Mémoire des luttes a organisé une rencontre le 17 décembre 2017 au Lieu Dit à Paris entre Lenny Benbara ( co-fondateur du site d’opinion Le Vent se lève), Charlotte Girard (co-responsable du programme de la France insoumise), Jorge Lago (professeur de sociologue, membre de Podemos, Espagne), Chantal Mouffe (philosophe, professeure de théorie politique), Christophe Ventura (rédacteur en chef du site de Mémoire des luttes), pour répondre aux questions suivantes :
Le populisme est-il l’avenir de la gauche ? Question osée ? Question dangereuse ? Rarement un mot ne fut l’objet d’un tel bombardement d’interprétations (souvent malveillantes) et de projections.
Qu’est-ce que le populisme ? Que n’est-il pas ?
Est-il une chance pour les mouvements populaires et la gauche ? Peut-il contribuer à la refonder ? A la rendre hégémonique ?
C’est Chantal Mousse qui a ouvert le débat avec une brève mais passionnante introduction dont je vais essayer de vous résumer ici les principaux thèmes :
Les médias essaient tous de présenter le populisme comme étant un danger pour la démocratie parce qu'ils représentent la position des défenseurs du statu quo qui essaient de disqualifier tous ceux qui mettent en question l'idée qu'il n'y a pas d'alternative à la globalisation néo-libérale.

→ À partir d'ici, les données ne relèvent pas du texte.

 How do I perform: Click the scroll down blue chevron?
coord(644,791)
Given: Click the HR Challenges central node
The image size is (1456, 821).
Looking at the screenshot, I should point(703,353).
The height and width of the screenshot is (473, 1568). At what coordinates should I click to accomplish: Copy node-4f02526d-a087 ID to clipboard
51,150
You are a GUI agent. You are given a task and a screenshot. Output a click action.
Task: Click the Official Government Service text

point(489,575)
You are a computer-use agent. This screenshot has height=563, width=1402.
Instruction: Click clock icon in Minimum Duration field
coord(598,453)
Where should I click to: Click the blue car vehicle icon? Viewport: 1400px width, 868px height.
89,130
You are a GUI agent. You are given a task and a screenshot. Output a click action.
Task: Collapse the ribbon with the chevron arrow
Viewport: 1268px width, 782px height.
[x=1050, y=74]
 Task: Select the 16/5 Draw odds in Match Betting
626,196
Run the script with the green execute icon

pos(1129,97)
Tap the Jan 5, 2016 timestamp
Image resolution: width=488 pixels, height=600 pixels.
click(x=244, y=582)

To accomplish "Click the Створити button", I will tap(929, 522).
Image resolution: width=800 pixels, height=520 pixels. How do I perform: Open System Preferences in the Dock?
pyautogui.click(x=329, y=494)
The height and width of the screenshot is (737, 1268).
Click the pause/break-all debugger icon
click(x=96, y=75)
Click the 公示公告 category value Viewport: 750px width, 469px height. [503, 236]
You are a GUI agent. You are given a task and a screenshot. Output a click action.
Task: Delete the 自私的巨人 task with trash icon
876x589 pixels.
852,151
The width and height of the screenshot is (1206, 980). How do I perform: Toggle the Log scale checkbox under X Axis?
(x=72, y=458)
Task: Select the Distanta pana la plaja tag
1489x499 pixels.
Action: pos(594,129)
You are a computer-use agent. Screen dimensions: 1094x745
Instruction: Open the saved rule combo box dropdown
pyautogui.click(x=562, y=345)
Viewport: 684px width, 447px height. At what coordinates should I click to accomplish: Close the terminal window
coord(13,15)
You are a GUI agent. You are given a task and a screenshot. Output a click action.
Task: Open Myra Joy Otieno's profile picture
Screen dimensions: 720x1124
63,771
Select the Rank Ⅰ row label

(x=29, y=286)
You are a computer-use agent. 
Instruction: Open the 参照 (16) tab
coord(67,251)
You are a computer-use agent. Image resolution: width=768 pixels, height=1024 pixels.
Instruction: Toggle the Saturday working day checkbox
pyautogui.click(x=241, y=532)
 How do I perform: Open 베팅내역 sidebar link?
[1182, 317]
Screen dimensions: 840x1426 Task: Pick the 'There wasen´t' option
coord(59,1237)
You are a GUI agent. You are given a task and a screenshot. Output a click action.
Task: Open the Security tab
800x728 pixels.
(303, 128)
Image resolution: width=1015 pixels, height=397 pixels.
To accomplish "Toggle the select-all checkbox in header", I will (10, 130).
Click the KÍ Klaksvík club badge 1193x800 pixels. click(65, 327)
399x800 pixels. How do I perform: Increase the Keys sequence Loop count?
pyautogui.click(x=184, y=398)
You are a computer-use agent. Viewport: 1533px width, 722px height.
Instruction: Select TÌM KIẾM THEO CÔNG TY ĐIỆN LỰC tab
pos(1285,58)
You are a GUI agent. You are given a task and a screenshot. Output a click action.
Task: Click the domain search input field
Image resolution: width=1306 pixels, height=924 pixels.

On relève trois principales objections contre le populisme :
- Il considère le peuple comme un tout homogène
- Il donne de l’importance au leader donc c’est forcément un mouvement autoritaire
- Il nie la lutte des classes
Le populisme est une stratégie de construction de la frontière entre le nous et le eux. Marx la construit entre le prolétariat et la bourgeoisie, le populisme entre ceux d’en bas et ceux d’en haut.
Ce n’est pas une idéologie, ce n’est pas un régime, ce n’est pas une stratégie pour construire un régime mais pour construire un sujet politique qui soit, comme dit Mélenchon, une fédération d’intérêts.
Ce n’est pas une démarche antagoniste comme la Révolution française car ce ne serait pas compatible avec les institutions démocratiques. Le populisme doit être agoniste. Le Eux n’est pas un ennemi à détruire mais un adversaire contre qui on lutte à travers des procédures démocratiques. Le peuple n’est pas une catégorie sociale, il est construit politiquement précisément sur la base d’une frontière Nous/Eux. Le Eux est très important pour définir le Nous, mais le Nous ne crée pas un tout homogène. C’est une façon de fédérer toute une série de démarches démocratiques. Il faut trouver un moyen de les unifier. Pour cela il faut avoir un principe articulateur et c’est là que le rôle du leader peut être important. Son image devient le symbole du mouvement. Il faut prendre en compte le rôle des affects en politique. Le peuple est une cristallisation d’affects communs qui se produit plus facilement quand il y a un leader. Un leader n’est pas nécessairement autoritaire. Il peut être primus inter pares.
Un mouvement populiste, c'est toujours une articulation entre le vertical et l’horizontal. Un mouvement populiste ne peut pas être complètement horizontal.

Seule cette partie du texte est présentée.